I personally believe that, before we look into the future, we should have a glimpse of the past and the shortcomings. It’s important to analyze the problems and build the future projections like we do using EVM for projects. The major area of concern is not the cost but lack of value/innovation in outsourcing. The resources are deployed just for the sake of billability irrespective of their technical capability or viability in current mix.
Some key examples of added values can be to provide new ways of:
- writing efficient design & code
- automate test-cases with-out customer-driven
- propose new solutions to business problems for current or future customer requirements
- implementing customized methodologies as per project requirements using LEAN processes etc.
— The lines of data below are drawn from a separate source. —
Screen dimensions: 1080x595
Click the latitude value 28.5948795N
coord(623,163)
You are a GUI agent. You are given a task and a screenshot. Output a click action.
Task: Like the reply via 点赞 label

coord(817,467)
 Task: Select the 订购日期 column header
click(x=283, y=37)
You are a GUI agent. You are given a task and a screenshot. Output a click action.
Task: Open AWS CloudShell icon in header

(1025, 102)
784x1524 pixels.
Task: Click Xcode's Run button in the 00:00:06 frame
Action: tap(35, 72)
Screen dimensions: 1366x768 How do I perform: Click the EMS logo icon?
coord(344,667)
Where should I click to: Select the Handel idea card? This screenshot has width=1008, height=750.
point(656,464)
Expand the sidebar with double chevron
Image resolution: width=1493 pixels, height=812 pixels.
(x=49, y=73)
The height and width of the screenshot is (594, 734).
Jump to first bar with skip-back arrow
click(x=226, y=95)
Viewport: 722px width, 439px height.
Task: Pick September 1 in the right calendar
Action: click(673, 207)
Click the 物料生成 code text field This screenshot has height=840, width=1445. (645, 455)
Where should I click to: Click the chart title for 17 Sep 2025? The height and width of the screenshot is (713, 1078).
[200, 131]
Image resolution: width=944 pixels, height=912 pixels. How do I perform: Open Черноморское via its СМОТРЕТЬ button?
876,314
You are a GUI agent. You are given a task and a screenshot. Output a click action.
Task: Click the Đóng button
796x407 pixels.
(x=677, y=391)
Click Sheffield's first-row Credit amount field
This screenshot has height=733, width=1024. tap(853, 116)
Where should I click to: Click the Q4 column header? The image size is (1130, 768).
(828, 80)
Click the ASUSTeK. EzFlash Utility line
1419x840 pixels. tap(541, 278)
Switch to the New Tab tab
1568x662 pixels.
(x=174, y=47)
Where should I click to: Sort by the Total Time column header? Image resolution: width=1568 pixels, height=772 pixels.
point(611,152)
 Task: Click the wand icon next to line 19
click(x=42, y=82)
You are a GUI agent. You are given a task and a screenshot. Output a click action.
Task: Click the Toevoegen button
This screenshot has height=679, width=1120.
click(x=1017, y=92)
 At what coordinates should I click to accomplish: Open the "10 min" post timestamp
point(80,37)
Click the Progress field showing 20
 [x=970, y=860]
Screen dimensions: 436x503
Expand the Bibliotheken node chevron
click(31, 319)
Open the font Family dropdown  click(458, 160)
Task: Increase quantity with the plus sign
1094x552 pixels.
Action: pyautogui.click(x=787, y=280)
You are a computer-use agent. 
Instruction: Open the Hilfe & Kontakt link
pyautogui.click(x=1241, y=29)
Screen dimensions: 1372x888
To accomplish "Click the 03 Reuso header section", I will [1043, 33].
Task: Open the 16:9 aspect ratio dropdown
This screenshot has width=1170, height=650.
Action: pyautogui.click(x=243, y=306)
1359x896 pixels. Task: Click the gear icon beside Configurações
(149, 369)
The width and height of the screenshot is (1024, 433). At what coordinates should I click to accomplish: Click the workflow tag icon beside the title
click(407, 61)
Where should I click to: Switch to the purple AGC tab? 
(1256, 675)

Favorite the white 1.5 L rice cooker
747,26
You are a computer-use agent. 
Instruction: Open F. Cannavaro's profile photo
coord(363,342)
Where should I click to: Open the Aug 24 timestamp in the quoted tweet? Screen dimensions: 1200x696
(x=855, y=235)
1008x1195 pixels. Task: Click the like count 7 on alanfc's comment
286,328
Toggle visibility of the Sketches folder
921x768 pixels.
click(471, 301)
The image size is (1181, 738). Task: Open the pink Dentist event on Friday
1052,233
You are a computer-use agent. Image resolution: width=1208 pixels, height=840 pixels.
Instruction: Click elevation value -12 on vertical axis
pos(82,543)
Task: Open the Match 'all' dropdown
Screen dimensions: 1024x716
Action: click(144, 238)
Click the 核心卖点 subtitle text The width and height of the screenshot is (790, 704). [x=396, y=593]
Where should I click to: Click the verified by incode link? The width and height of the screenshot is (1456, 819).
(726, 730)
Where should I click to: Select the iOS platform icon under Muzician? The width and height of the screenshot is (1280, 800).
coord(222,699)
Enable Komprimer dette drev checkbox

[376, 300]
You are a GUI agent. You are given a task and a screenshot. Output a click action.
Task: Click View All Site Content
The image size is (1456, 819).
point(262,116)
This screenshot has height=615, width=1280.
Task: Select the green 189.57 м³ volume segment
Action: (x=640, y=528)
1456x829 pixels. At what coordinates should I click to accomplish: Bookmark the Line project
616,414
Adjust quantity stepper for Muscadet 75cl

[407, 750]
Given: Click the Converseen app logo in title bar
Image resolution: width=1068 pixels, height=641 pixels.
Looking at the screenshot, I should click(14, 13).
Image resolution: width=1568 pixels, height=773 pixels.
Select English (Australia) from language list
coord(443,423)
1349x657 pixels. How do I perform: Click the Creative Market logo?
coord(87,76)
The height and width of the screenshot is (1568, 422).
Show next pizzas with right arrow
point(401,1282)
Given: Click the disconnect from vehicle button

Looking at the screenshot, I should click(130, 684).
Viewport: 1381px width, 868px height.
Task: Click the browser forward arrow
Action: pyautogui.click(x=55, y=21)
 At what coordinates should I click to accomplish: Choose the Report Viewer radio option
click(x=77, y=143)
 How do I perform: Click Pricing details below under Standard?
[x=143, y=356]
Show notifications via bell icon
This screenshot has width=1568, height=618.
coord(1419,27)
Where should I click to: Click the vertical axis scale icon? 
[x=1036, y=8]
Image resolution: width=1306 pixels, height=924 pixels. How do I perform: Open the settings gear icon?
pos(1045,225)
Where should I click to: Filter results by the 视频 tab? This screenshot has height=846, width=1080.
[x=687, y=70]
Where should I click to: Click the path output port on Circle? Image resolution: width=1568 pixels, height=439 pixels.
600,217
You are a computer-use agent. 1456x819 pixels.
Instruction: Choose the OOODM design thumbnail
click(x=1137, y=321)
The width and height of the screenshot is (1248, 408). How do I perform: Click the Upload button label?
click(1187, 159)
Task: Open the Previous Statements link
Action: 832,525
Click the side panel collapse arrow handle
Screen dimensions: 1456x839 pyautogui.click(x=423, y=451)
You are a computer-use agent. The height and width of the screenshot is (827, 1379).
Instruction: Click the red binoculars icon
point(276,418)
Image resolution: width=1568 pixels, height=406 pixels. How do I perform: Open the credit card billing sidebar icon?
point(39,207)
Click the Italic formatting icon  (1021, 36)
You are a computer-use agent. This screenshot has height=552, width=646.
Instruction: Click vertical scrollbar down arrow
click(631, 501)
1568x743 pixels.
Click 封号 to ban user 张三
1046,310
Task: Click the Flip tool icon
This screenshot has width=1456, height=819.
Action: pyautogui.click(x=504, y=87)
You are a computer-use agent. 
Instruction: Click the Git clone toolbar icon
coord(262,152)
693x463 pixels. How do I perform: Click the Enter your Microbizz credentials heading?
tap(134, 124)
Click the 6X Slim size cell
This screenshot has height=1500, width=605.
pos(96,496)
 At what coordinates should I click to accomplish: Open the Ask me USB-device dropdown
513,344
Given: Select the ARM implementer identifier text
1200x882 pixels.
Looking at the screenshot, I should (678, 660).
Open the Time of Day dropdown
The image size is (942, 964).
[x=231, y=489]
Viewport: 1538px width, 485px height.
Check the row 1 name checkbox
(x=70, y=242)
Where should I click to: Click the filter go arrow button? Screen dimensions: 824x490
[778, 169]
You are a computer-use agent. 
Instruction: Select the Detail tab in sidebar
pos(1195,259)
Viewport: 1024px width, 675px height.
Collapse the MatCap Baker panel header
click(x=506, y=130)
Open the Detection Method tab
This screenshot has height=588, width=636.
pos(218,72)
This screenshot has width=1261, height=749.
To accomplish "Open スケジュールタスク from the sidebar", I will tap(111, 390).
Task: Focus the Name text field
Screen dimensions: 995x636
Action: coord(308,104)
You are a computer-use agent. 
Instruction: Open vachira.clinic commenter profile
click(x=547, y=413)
Typical outsourcing should add R&D even in normal projects and maintenance nature of projects then we can gain customer confidence. The mundane job is not going to help at current billing rate which is dropping regularly. Only innovation can beat this competition and put Indian IT ahead of outsourcing curve.
The next area of concern is the customer confidence which is multi-fold. First the estimation processes are not mature and based on empirical methods (FPA, UCP etc.) and still rely on traditional wide-band Delphi or WBS approach irrespective of which development methodology is opted. e.g. In Agile development environment, WBS/Delphi approaches are viable but for traditional methodologies (RUP, Waterfall), FPA or UCP needs to be used.
Next level of confidence issue is security. When I talk about security, I cover Data/network/documentation/idea etc. as part of required security focus areas which are vulnerable in most of the Indian IT players. We have to build professional code of conduct which is practical & easy-to-use instead of long security policies documented with-out solving any purpose. BPO, KPO and even small subset of IT is based on data security and needs to be addressed on top priority.
The last but not the least is cost, which is of type:
- Direct and
- Indirect
The direct cost is of course employee’s salary. Again this problem is two-fold. The employee’s current remuneration is not as per his/her technical/business capability but based on years of experience. Salary needs to be normalized as per the employee’s capability and active role. There is no harm in paying more if it is adding value in terms of delivery efficiency, new ideas or getting new business.
The indirect cost is where management needs to focus on new ways of operational efficiency. Current operations are running with a decade year old plan and trying to compete with today’s dynamic environment. Cost-cutting with-out rational thinking is not going to help until objectives are laid-out.
Now I would like to bring your attention on future at-least for 4 years. If we are able to play with above mention problems to turn them as our positives, I believe India can not only maintain its leadership tag but will be pioneer in world for Innovation with Professional Ethics and cost-effectiveness.